Filed under Blondie: my thoughts, challenge matches

2 responses to “Challenge Match

  1. Anonymous

    Blondie,

    The men’s team there sounds a lot like the Aspen Gentlemen used to be. And you know what? Every other men’s team in Colorado knew that Aspen had good players, and was a good team, and so practices before Aspen games were always better attended, more intense, and just plain harder, due in part to the knowledge that if you didn’t play well, it would be embarrassing and you would be skunked. And in each game against Aspen, you learned something (often it was while you were watching your opposing number’s aspen-leaf insignia high-tailing it toward the goal line). I think some resented not being able to recruit players of that caliber, but I don’t think anyone resented playing against better opposition. In short, it was good for the level of the game in Colorado. Rules changes have prevented Aspen from putting together a team like that again, and I think it is a shame, because now you don’t get to see what rugby can be as often as you used to.

    My two cents,

    Karl Ohlsen

  2. Anonymous

    in germany, a frankfurt mens team got a new sponsor (he is rather wealthy or just rugby mad) and “bought” a whole bunch of players from nz, sa and if i’m right even the usa.
    as rugby in germany is an amateur sport, i guess he just paid for their expenses etc, and this was enough for these rather young and internationally unexperienced players.
    i know that there were other sponsors around here who got hold of some eastern european players who had to stay in the attic of a club house and got only food and accomodation and some pocket money.
    there was even an eveiction on one club by what you would call “la migra”.

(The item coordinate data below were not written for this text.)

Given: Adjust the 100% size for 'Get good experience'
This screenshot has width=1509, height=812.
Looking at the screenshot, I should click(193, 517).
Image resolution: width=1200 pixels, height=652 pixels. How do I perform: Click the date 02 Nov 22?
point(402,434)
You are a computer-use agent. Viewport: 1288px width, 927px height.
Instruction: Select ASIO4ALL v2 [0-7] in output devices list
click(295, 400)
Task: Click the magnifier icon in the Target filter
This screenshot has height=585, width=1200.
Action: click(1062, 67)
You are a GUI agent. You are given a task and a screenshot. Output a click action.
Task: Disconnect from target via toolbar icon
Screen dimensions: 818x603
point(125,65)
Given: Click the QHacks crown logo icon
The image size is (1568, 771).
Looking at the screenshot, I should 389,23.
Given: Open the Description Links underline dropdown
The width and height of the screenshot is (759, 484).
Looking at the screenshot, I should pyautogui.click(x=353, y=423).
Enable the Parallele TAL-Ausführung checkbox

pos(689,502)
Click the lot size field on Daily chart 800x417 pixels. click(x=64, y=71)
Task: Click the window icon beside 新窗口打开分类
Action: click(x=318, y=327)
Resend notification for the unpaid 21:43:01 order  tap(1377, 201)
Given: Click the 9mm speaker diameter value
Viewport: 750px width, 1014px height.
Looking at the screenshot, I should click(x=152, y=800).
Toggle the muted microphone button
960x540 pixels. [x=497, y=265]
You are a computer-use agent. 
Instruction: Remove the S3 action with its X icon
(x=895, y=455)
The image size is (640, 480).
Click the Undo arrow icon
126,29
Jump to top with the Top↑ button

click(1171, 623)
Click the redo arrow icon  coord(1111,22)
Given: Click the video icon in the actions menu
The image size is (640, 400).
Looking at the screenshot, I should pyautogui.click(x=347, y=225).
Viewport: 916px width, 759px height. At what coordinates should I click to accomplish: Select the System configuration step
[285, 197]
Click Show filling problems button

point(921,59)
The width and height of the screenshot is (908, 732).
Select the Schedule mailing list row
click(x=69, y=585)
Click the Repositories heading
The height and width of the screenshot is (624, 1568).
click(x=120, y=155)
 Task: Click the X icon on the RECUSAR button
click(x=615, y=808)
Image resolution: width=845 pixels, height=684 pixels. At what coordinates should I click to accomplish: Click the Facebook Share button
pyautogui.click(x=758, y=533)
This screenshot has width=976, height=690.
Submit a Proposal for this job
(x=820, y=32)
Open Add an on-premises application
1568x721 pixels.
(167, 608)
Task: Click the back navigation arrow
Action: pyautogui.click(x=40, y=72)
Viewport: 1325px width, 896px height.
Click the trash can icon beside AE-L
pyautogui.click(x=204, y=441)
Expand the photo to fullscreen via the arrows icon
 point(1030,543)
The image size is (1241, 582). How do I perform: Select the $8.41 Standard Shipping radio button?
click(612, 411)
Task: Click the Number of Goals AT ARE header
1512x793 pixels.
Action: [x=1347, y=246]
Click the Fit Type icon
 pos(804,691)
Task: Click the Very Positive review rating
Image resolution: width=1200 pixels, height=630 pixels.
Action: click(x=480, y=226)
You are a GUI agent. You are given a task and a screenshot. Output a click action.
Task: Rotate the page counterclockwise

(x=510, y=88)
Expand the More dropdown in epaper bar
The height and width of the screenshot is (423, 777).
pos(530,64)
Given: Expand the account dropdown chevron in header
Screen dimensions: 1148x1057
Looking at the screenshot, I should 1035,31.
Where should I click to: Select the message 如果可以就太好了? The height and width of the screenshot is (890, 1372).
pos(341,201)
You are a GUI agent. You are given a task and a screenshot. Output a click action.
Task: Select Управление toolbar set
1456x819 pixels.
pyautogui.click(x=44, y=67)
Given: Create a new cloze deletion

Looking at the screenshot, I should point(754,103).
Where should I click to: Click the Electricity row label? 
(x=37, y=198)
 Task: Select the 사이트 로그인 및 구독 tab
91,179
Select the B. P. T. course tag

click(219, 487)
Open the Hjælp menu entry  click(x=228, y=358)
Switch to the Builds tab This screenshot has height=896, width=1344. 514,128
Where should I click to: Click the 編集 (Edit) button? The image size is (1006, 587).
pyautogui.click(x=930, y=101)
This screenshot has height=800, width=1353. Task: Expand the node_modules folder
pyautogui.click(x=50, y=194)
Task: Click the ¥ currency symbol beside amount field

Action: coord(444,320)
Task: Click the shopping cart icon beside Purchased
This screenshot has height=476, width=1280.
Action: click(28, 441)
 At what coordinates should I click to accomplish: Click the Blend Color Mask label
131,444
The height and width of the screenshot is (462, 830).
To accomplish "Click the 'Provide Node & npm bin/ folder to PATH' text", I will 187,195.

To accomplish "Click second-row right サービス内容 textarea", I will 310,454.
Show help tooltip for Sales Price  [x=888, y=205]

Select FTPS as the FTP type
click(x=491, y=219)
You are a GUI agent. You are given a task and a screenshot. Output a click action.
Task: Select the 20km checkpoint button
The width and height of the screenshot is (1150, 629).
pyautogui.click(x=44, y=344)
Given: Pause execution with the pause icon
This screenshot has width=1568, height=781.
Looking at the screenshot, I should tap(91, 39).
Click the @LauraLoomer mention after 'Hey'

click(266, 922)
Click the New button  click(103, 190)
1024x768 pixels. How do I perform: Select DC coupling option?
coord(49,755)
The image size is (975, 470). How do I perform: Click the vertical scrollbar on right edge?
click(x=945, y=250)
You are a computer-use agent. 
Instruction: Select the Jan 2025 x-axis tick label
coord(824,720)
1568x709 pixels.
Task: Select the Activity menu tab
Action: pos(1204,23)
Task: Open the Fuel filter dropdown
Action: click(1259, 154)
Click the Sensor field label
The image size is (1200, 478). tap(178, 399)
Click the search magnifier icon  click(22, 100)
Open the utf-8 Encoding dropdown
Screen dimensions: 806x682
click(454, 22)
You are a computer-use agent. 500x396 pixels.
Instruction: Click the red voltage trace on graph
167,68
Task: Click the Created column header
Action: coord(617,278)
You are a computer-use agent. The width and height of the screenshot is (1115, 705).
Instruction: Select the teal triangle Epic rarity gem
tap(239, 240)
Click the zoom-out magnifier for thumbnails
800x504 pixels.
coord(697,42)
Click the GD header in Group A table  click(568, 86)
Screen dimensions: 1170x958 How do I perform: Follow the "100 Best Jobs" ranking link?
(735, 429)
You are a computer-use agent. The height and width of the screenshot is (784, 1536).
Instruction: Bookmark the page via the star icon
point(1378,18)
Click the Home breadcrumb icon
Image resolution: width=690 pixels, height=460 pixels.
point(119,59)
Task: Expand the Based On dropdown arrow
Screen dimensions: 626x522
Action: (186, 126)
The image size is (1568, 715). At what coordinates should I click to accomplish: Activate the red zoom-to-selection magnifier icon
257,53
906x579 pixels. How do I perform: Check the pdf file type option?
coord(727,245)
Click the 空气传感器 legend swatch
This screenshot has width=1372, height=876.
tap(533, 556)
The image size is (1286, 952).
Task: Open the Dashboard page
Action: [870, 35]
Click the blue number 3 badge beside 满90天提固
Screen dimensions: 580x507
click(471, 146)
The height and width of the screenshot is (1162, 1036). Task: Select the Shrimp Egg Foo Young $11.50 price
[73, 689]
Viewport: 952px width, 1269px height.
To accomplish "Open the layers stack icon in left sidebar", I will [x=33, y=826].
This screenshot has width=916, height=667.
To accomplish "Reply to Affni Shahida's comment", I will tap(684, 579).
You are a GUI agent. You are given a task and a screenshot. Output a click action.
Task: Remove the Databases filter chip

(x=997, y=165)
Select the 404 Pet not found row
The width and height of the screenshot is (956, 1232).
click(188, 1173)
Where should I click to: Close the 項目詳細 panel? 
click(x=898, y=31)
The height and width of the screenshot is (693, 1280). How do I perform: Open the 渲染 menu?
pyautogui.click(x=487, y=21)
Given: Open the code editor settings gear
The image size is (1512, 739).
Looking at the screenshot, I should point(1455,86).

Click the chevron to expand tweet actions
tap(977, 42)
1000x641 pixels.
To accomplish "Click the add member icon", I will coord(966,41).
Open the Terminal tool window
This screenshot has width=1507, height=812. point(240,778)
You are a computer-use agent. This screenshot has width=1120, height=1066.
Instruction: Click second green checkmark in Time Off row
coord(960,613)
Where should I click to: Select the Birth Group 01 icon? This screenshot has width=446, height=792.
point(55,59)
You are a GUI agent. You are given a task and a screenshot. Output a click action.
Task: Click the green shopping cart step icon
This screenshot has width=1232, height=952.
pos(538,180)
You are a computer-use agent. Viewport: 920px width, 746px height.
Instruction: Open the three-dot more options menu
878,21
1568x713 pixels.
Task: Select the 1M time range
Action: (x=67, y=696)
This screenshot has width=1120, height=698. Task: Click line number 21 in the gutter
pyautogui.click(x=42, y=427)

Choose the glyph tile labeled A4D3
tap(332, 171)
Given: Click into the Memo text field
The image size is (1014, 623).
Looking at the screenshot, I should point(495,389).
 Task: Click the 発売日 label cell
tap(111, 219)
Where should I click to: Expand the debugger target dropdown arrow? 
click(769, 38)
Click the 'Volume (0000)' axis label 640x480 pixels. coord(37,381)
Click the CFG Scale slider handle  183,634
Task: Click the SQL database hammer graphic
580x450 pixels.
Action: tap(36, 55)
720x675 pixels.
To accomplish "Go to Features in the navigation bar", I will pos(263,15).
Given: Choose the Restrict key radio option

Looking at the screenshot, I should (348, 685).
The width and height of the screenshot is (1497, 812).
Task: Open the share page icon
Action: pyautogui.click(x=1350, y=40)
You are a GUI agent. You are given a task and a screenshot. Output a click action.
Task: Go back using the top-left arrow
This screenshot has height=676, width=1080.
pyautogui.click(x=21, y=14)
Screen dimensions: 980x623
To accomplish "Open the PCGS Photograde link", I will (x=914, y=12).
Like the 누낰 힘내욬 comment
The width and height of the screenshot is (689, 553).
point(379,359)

    almost every week our club gets a request via mail by some guys from african countries or countries like romania and moldavia.
    countries that have good players, but to be true: they will not be payed if they play here.
    we let anyone play on the team, but we cannot pay expenses whatsoever.
    nobody here is being payed, expect the highest ranked teams.
    in these teams, there may be some, who get some money out of it, but it’s seldom more than a flat and some food and some pocket money.
    this is mens rugby.

    i’d think that a womens team has less to offer, as there are few sponsors etc.
    but: if someone told me that a black fern played a sesaon for some team (we had some hilarious nz girl playing for our direct concurrent, but she was a no 15), i’d lineup to play against her.
    i’d like to ruck against her, tackle her, and even if shes a fast-as-hell chick that steps me out every time, i’d hvae at least this moment where i moved everything of my old, rugbyloving self against someone who grew up with the rugbyvirus in her blood (guess how i cried when this stupid virus suddenly stopped to grow in my 14 year old, big and broadshouldered daughter. we could have been the first northern hemisphere daughter and mother on a team. no 1 and no 15).
    anyhow: stop whining, there is always a new team to beat!!!